June 30 (Bloomberg) -- China’s yuan rose for a sixth straight quarter on speculation inflation is accelerating, spurring speculation policy makers will allow more appreciation to stem price gains.
Inflation may reach 5.3 percent for the first half and 4.9 percent for the year, the China Securities Journal reported today, citing estimates by the State Information Center. Li Daokui, an adviser to the central bank, said yesterday price increases will be relatively high in June due to the rise in the cost of agricultural products and pork. The People’s Bank of China set the yuan’s reference rate 1.3 percent stronger this quarter.
“The yuan strengthened on the back of China’s efforts to fight inflation in the first half,” said Edmond Law, deputy head of foreign-exchange at BWC Capital Markets in Hong Kong. “A stronger currency allows the country to tame imported inflation as commodity and food prices have been high.”
The yuan strengthened 1.3 percent this quarter and was little changed today at 6.4640 per dollar as of the close at 4:30 p.m. in Shanghai, according to the China Foreign Exchange Trade System.
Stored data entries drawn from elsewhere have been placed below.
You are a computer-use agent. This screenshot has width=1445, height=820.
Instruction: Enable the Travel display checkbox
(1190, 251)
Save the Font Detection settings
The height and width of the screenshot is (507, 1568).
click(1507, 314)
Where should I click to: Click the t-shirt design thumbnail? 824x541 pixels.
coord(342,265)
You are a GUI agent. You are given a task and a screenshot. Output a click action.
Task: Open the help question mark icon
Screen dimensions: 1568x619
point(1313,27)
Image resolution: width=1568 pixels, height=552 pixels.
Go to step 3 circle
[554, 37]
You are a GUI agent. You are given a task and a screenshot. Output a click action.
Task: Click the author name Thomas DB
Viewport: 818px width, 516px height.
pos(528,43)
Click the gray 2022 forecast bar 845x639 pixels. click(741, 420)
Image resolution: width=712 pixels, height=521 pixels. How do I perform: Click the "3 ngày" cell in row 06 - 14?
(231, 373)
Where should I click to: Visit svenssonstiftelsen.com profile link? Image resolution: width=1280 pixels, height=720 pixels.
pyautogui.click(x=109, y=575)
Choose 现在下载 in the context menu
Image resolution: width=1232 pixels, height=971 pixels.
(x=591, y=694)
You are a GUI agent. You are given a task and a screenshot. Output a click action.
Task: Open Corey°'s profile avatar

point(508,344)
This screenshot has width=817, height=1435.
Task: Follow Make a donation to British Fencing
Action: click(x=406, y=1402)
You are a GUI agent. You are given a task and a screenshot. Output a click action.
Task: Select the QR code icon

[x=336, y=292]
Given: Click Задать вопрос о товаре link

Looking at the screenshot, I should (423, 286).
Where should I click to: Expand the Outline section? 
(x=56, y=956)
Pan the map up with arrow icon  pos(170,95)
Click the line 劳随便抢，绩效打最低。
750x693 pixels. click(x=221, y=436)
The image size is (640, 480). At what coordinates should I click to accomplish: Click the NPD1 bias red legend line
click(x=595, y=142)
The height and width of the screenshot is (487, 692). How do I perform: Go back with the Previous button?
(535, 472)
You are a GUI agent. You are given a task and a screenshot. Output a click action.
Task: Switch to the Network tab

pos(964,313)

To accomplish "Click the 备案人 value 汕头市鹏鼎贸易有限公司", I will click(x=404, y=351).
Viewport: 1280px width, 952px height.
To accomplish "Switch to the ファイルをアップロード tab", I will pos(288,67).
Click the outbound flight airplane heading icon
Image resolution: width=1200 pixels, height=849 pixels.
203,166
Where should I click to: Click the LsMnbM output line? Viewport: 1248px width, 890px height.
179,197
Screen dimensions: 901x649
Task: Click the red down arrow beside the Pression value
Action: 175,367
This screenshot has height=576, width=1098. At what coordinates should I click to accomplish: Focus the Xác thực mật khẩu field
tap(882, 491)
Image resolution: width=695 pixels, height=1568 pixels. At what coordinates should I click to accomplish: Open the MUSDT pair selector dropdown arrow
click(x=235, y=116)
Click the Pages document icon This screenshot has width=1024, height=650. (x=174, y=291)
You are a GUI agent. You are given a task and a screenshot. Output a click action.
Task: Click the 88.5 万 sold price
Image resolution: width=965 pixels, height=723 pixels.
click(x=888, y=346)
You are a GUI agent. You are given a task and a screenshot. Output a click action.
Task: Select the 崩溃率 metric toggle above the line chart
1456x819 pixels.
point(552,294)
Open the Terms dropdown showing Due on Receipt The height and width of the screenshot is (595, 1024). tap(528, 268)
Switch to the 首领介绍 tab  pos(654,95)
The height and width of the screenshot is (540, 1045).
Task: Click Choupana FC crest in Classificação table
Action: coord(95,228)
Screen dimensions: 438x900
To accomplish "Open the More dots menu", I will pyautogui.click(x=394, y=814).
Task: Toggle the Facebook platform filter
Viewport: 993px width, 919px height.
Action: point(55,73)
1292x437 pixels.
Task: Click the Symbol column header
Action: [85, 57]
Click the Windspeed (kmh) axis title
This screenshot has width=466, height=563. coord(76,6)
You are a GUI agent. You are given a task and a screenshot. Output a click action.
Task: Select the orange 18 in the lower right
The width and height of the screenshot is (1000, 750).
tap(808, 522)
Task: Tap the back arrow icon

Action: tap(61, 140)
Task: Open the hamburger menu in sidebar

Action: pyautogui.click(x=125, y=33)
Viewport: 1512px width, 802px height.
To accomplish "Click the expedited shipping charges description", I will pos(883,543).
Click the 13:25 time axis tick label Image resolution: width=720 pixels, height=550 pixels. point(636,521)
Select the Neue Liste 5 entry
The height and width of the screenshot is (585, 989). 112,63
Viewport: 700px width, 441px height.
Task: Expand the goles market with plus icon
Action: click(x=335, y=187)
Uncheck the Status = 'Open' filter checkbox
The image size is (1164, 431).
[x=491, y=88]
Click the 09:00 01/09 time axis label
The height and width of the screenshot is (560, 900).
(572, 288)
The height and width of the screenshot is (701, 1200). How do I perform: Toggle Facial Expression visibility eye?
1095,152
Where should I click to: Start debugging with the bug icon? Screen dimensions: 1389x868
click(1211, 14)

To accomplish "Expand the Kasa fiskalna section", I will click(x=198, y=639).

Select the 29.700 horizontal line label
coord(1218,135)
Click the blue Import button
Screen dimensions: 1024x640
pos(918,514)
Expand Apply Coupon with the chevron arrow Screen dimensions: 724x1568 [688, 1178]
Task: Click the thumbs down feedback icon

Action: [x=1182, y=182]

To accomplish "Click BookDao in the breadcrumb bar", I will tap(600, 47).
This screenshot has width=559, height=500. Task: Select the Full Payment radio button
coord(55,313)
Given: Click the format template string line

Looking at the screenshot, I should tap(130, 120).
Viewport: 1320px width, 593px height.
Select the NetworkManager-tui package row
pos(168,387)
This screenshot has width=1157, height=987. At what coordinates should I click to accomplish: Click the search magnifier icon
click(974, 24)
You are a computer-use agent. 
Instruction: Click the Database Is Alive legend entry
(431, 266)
The currency touched 6.4605 on June 23, the highest level since the country unified official and market exchange rates at the end of 1993.
The People’s Bank of China raised the reference rate to 6.4716 per dollar today. The yuan is allowed to move 0.5 percent either side of the fixing.
Twelve-month non-deliverable forwards gained 0.55 percent this quarter and 0.13 percent today to 6.3834 per dollar at 4:36 p.m. in Hong Kong, a 1.3 percent premium to the spot rate, according to data compiled by Bloomberg. In Hong Kong’s offshore market, the yuan rose 1.3 percent this quarter to 6.4653.
The central bank may raise interest rates next month as inflation may accelerate to 6.5 percent in June, Li Huiyong and Meng Xiangjuan, analysts at Shenyin & Wanguo Securities Co., wrote in a research report today.
The People’s Bank of China has raised borrowing costs four times since September to curb price pressures. Premier Wen Jiabao said this week China can keep full-year inflation below 5 percent. Consumer prices rose 5.5 percent in May.